Yesterday I wrote a post about Smallfoot screenwriter Clare Sera volunteering her time with an organization called WriteGirl in LA. It made me think of the original Hollywood WriteGirl born in 1888.
Anita Loos was an early pioneer in starting in the silent film era. One of her first writing credits was My Baby (1912) which starred Mary Pickford and was directed by D.W. Griffith.
When she died in 1981, her obit in The New York Times touched on her having written the book Gentleman Prefer Blondes. The comedy spoof was published in 1925 and “became a popular play, often revived, and the basis for two movies and a couple of musical comedies. . . . When Miss Loos wrote Gentlemen Prefer Blondes, she already had a formidable reputation as a skilled and witty screenwriter.”
She also wrote a book on dramatic writing called How to Write Photoplays (1920) with John Emerson.
Here’s timeless dramatic advice that’s almost 100 years old:
Crisis and conflict are the great essentials of a dramatic story. Something must happen speedily.

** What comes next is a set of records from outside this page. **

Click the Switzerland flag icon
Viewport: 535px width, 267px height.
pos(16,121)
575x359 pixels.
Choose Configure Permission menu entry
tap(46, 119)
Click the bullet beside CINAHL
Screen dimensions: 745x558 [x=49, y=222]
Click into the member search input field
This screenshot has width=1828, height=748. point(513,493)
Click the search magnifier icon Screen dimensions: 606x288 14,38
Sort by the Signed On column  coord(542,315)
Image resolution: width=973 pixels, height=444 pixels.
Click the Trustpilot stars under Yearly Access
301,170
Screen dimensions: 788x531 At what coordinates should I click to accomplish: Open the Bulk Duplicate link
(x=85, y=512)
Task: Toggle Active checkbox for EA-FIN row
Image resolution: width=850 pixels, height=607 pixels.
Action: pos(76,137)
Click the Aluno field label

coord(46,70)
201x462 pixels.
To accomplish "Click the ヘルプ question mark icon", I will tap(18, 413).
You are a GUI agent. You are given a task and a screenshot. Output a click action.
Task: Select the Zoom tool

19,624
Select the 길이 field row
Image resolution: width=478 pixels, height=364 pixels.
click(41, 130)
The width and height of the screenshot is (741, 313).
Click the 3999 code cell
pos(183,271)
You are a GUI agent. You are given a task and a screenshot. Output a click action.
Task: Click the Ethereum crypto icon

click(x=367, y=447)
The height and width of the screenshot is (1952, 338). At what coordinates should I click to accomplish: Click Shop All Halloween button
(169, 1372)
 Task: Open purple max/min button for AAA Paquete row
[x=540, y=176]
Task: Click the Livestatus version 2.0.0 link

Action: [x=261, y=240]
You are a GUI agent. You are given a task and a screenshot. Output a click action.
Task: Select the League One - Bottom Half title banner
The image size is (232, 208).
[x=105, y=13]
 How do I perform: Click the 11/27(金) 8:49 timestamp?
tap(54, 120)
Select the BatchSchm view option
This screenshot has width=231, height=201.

There must be conflict between opposing elements, as Little Red Riding Hood and the wold [‘My what sharp teeth you have.’]—not necessarily physical conflict, since quite as thrilling a plot would have been obtained had the wolf, in the guise of a Wall Street magnate, threatened Little Red Riding Hood and her grandmother with financial ruin. There must be crisis—matter must come to a head and not drag on in an eternity of suspense, as in some two volume novels. There must be the big scene where the matters are setteled definitely once and for all. Either virtue triumphs in the happy ending, or the hero meets his tragic Destiny. But the plot must have as definite an ending as it had a beginning.”
How to Write Photoplays
John Emerson & Anita Loos
P.S. Loos and Emerson wrote The Love Expert (1920).
H/T to Scott Myers at Go Into the Story for introducing me to Anita Loos and her work back in 2012.